Ainsi, la non compréhension d’une situation ou d’un phénomène convoque les souvenirs et sollicite la mémoire qui restitue les images appropriées à l’événement-endroit: le chaume, la proximité des cimetières, le souvenir du rite de sépulture, celui des histoires entendues ; tout cela aboutit à l’image d’un mort dans un linceul blanc. Je me trouvais dans une situation d’une projection de mes états purement subjectifs dans le monde extérieur, de sorte que le simple fait, l’inoffensif devint un danger que la conscience spontanée a interprété comme tel. Mais avoir peur est aussi une possibilité objective qui nous habite par l’affectivité qu’elle nous inocule. Le risque est l’une des sources du mal. Et moi je me devais de peser le risque et juger le degré de mal qui pourrait en résulter. Le courage, dit-on, c’est le mépris du risque ou sa minoration. Mais la prudence est mère des sûretés. Dans la prudence il y a des degrés qui vont de la couardise quand elle est excessive à la témérité dangereuse quand elle est trop négligée. La meilleure position dans cette échelle est de pouvoir se limiter au risque raisonnable, qui serait un équilibre entre le besoin de savoir et de comprendre ce qui nous est mystérieux et le mal qui pourrait résulter de cette découverte.

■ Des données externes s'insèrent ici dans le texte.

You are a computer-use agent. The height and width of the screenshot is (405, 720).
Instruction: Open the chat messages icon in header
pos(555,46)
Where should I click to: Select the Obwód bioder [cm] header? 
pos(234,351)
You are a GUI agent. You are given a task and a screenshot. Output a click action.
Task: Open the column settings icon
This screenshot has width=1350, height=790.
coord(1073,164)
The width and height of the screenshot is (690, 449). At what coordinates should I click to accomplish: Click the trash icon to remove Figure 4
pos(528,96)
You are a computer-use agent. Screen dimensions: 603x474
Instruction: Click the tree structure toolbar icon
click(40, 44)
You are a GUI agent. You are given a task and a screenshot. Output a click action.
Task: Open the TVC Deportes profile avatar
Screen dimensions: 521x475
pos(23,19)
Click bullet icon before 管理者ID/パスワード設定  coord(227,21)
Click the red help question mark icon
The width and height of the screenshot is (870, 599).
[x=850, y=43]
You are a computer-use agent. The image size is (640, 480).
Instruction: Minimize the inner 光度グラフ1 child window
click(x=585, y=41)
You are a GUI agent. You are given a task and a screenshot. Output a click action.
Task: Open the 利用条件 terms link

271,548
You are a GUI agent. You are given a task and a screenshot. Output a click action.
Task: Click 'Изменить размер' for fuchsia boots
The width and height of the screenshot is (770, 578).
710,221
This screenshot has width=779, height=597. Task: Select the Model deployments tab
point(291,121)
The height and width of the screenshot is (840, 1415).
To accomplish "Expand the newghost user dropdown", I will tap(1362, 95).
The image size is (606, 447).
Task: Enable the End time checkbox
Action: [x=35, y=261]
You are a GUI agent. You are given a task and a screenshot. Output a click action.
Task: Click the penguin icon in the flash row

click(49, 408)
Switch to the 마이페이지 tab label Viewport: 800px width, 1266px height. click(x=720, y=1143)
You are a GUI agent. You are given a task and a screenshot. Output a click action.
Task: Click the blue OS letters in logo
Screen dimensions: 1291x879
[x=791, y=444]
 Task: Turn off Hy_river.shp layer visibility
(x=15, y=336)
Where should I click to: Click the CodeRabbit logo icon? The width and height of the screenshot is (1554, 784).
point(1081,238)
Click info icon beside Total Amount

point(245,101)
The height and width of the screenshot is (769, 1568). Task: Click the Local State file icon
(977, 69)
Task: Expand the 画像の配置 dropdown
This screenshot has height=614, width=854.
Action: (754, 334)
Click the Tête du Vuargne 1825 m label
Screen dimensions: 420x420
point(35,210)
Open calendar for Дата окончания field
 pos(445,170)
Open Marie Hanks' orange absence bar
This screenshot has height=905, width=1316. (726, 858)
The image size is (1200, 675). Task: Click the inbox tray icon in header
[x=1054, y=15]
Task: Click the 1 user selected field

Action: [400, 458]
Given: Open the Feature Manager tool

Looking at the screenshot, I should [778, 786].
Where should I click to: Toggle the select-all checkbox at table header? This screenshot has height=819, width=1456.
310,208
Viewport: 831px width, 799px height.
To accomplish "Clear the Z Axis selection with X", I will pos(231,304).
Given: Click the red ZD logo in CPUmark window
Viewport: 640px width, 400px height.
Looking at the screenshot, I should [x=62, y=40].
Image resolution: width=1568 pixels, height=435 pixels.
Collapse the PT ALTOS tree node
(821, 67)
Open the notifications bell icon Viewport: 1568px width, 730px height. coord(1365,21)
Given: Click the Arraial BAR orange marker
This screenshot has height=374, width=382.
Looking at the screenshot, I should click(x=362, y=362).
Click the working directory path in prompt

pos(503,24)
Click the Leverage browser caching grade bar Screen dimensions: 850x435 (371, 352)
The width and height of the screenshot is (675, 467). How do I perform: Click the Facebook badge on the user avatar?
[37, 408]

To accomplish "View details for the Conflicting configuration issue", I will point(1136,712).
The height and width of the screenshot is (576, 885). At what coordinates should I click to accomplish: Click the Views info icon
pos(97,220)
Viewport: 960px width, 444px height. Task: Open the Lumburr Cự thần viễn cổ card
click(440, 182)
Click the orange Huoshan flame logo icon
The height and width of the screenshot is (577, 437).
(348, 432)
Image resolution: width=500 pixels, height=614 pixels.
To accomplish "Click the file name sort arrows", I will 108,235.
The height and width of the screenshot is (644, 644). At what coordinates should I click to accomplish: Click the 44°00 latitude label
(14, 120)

Ma peur cherchait à tout prix à me rassurer par la fuite devant l’hypothétique danger que représentait la chose étendue, mais ma raison me poussait à résister à cette impulsion pour me conformer à la nécessité d’affronter la réalité. En effet, la source de la peur qui m’envahit était bien visible, donc sujet à jugement et appréciation. Partagé entre le degré d’objectivité que j’avais atteint et les relents et strates des superstitions que j’avais subis, je ne pouvais trancher entre une prudence extrême et donc le retrait face au mystère et le goût du risque — un goût qui enivre différemment la jeunesse— de découvrir, de comprendre et d’expliquer. Il était certain que dans mon esprit, l’hypothèse que la question de la chose étendue relevait du réel et par conséquent pouvait être évaluée, l’emportait sur la présomption que le mal était objectif que mon attitude psychologique me suggérait. Aussi, avais-je opté pour l’attitude raisonnable qui me dictait de substituer au jugement obscur et instinctif que la peur de l’inconnu me conseillait, un jugement issu d’une connaissance claire et rationnelle. C’est ce que je fis. Quand je triomphai de l’appréhension qui m’avait envahie, par ma détermination d’être raisonnable, le mystère s’éclaircit, il s’écroula et le mal disparut. Ma peur s’était évanouie et un sentiment de triomphe et de bien-être m’envahit.